Alloecentrella magnicornis
- Conservation status: Not Threatened (NZ TCS)

Scientific classification
- Kingdom: Animalia
- Phylum: Arthropoda
- Clade: Pancrustacea
- Class: Insecta
- Order: Trichoptera
- Family: Calocidae
- Genus: Alloecentrella
- Species: A. magnicornis
- Binomial name: Alloecentrella magnicornis Wise, 1958

= Alloecentrella magnicornis =

- Authority: Wise, 1958
- Conservation status: NT

Species of caddisfly

Alloecentrella magnicornis is a species of caddisfly belonging to the order Trichoptera. The species was first described by Keith Arthur John Wise in 1958, and is endemic to New Zealand.

==Taxonomy==

The holotype of the species was originally collected in the Waitākere Township area in 1934, and is housed in the Auckland War Memorial Museum. Alloecentrella magnicornis was not recognised as a distinct species until 1958. Wise created the genus Alloecentrella due to morphological differences found in Alloecentrella magnicornis not seen in other New Zealand caddisflies. The genus was monotypic until 2007.
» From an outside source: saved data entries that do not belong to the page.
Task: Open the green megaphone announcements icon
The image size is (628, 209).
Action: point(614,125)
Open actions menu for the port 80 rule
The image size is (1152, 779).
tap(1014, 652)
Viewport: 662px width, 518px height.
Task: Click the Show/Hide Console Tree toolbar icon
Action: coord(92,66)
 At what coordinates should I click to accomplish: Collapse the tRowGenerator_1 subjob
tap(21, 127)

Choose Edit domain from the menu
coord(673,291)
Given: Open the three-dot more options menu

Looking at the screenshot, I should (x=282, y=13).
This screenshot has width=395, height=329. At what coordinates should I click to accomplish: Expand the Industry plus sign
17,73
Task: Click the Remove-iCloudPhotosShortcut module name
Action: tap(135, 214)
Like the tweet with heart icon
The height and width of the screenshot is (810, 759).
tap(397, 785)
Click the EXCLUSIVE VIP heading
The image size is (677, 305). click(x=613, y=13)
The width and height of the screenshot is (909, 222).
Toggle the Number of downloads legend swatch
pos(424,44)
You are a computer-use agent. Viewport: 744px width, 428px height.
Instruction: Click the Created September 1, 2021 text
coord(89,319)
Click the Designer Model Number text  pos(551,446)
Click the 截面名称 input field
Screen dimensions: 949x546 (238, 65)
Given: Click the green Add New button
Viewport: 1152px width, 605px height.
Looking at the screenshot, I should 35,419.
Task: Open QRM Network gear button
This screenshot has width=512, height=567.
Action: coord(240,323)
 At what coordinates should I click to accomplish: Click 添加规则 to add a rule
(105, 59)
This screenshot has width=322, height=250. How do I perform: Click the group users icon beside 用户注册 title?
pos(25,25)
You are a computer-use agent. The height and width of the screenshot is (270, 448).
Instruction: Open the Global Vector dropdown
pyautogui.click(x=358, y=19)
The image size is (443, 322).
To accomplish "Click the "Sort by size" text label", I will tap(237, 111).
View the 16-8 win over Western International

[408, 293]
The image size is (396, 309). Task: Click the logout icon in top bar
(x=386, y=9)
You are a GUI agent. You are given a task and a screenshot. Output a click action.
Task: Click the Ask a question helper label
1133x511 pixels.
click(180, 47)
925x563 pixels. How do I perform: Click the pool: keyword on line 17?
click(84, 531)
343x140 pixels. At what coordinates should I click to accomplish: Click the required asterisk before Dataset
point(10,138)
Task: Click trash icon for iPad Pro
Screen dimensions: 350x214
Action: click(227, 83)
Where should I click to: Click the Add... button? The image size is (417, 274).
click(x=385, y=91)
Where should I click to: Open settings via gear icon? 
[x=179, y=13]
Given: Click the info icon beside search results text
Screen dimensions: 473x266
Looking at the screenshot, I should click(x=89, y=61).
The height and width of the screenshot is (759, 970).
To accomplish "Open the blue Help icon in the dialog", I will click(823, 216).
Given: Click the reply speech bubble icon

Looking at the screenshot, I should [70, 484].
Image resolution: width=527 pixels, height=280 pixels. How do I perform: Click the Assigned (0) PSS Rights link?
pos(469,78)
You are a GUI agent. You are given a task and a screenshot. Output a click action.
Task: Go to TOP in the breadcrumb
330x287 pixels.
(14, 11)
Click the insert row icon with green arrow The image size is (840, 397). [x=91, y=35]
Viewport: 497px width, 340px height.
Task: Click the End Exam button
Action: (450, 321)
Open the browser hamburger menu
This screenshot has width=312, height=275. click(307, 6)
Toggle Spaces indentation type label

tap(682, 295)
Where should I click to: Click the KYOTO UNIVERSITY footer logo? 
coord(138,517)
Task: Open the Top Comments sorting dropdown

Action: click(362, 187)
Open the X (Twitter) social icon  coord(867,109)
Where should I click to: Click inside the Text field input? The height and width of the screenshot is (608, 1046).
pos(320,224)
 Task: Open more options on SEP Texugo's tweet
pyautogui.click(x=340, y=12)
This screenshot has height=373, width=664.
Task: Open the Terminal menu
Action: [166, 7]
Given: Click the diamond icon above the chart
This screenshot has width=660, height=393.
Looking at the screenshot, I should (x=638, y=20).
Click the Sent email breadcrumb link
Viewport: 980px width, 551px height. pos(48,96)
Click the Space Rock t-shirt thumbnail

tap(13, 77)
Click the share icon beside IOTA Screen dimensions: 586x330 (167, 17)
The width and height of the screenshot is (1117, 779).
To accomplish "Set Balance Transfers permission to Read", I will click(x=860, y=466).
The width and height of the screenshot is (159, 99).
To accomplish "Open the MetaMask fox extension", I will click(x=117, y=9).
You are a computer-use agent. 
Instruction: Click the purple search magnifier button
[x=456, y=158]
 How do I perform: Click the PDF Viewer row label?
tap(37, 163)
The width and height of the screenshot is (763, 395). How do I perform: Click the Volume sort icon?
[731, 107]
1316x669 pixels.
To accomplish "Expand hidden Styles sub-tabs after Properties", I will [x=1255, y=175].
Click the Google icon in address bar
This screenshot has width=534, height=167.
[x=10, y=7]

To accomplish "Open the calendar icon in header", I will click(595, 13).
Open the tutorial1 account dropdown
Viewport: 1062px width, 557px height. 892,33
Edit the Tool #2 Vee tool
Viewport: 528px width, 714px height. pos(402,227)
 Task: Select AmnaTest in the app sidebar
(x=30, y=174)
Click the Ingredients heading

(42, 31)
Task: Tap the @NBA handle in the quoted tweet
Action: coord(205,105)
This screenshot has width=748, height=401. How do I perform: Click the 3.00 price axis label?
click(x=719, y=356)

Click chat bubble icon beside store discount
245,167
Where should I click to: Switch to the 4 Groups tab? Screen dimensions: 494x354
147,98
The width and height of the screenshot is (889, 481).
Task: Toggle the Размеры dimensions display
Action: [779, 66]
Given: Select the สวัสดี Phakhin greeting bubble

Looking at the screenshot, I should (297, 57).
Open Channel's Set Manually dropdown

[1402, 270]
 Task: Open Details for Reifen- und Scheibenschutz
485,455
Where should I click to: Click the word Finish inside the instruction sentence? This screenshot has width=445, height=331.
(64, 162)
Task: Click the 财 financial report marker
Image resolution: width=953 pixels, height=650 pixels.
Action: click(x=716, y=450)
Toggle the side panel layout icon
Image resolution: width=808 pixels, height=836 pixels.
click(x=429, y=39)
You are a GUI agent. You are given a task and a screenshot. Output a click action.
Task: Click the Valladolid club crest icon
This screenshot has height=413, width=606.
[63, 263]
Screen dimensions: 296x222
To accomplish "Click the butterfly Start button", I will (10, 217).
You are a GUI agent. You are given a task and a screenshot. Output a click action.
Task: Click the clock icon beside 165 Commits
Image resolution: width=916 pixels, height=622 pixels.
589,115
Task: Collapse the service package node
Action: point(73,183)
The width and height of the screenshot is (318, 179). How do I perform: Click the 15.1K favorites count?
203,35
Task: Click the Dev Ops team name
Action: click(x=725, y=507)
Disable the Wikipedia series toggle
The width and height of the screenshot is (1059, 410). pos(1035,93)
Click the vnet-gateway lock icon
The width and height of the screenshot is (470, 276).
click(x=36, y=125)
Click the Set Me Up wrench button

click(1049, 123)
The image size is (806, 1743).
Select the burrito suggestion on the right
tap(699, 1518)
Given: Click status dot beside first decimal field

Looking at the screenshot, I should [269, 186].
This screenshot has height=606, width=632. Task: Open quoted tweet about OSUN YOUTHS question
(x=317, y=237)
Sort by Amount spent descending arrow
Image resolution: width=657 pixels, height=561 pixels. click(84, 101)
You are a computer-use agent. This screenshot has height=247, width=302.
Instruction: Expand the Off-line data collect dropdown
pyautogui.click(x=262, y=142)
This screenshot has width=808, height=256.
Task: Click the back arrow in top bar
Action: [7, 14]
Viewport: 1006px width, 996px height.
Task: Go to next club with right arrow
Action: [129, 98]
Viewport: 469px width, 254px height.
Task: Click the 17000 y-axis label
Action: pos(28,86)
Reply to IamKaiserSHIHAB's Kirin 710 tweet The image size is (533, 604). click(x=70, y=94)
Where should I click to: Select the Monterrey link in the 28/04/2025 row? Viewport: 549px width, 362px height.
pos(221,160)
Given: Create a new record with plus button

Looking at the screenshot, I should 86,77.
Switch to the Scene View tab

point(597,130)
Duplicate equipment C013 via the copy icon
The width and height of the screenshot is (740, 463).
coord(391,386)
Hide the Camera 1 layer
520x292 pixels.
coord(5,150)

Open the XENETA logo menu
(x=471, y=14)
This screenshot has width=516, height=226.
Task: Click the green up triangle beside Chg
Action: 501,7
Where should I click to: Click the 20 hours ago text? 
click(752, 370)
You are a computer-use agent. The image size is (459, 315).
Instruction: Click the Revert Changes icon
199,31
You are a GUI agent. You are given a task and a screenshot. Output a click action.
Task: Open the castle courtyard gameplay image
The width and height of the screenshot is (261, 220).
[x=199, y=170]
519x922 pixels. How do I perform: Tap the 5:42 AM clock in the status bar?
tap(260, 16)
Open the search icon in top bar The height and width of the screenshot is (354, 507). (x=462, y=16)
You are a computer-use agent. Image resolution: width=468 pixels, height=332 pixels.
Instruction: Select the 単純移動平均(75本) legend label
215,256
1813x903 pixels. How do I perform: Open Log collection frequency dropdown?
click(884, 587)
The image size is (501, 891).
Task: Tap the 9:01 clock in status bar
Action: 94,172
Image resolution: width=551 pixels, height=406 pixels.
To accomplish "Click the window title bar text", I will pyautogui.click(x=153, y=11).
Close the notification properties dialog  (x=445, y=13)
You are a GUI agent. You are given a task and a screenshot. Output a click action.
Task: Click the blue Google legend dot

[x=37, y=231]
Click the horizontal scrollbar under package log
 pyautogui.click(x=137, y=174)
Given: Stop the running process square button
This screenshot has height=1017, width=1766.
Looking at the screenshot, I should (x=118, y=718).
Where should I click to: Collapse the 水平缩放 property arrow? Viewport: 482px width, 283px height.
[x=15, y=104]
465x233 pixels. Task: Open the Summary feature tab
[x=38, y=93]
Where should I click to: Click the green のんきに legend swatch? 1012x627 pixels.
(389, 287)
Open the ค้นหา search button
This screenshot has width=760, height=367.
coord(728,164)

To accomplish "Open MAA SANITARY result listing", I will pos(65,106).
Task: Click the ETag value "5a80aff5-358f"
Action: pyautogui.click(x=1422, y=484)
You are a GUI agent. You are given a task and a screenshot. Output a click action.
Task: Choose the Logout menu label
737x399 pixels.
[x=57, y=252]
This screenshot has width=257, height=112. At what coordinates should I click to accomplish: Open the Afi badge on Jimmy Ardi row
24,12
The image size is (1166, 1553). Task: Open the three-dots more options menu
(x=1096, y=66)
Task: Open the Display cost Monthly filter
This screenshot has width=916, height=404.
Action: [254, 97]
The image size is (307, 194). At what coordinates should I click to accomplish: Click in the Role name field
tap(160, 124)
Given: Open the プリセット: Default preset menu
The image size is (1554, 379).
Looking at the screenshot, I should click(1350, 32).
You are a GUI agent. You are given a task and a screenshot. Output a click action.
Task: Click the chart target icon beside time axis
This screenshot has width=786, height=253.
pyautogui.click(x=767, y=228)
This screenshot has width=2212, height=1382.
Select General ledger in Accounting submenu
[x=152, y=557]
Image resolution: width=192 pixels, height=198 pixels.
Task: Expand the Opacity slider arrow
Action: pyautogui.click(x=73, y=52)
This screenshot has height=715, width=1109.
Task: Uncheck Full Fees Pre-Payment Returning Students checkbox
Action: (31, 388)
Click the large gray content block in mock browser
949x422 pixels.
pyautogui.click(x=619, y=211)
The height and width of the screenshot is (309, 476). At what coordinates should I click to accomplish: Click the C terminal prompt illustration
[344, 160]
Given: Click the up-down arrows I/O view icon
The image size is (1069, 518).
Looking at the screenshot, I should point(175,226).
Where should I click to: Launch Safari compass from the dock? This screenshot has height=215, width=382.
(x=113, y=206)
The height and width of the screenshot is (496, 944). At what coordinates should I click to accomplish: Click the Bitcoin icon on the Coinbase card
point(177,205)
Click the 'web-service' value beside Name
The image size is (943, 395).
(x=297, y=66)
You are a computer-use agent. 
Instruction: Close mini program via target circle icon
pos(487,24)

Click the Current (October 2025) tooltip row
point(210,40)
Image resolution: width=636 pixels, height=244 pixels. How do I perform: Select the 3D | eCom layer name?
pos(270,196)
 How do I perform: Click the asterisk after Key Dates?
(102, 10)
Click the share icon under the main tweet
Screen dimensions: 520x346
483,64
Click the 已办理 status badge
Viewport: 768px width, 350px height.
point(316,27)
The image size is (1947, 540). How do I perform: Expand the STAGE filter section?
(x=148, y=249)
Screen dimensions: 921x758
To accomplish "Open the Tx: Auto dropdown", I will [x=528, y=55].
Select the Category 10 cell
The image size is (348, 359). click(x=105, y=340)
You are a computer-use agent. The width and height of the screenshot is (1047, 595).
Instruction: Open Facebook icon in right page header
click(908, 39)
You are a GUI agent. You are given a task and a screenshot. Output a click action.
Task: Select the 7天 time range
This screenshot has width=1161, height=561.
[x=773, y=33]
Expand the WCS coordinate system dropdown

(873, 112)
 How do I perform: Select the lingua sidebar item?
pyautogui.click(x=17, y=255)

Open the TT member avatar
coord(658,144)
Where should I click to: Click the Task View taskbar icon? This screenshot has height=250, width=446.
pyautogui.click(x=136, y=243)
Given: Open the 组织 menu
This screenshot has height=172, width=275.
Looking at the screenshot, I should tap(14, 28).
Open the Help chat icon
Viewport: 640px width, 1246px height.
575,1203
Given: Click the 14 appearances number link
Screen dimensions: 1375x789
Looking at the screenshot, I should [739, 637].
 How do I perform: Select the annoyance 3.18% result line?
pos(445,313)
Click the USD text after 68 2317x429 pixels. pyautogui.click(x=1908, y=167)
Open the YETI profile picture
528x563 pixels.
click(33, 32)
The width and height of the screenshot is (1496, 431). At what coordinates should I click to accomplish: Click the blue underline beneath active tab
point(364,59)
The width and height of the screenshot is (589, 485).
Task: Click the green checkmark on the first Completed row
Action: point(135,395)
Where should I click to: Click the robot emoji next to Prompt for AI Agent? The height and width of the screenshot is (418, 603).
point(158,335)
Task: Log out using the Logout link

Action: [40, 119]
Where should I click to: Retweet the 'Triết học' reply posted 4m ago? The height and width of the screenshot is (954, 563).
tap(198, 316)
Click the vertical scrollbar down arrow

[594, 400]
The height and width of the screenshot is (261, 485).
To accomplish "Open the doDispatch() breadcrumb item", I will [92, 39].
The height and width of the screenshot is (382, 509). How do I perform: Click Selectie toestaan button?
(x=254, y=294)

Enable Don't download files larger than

Phylogenetic analysis indicates that Alloecentrella magnicornis forms a clade with Pycnocentrella eurensis, and is more distantly related to Pycnocentria species, Beraeoptera roria, Confluens hamiltoni, Pycnocentrodes aureolus and species of Olinga.

==Description==

Wise's original text (the type description) reads as follows:

HEAD. Below and behind each eye an elongate wart with black hairs. A wart bearing long blackish setae behind each antenna. A wart bearing a short brush tuft of fuscous hairs in front of each antenna and between these a similar brush tuft of fuscous hairs arises. ANTENNAE. First joint slightly longer than head with moderately long fuscous and fulvous hairs. Remaining joints with ochreous hairs—not annulated. MAXILLARY PALPI five-jointed, the two short basal joints with moderately long ochreous hairs, apical joints with short ochreous pubescence. THORAX black, shining. WINGS, Hairs of both wings uniform fuscous—no pattern. ABDOMEN blackish, each tergite pale posteriorly. Length of anterior wing, 5 mm.

The larvae of the species has a frontoclypeus with lateral margins.

==Diet==

Alloecentrella magnicornis feeds on liverworts and mosses.

==Distribution and habitat==

The species is endemic to New Zealand, known to occur on the North Island. It is one of two Alloecentrella caddisflies known to occur on the North Island, alongside Alloecentrella incisus.

Alloecentrella magnicornis is often found in swift-flowing streams in the upper North Island, typically in forested areas where rock substrates allow liverworts and mosses to grow.

Adults and larvae of the species are known to be present from October to late February.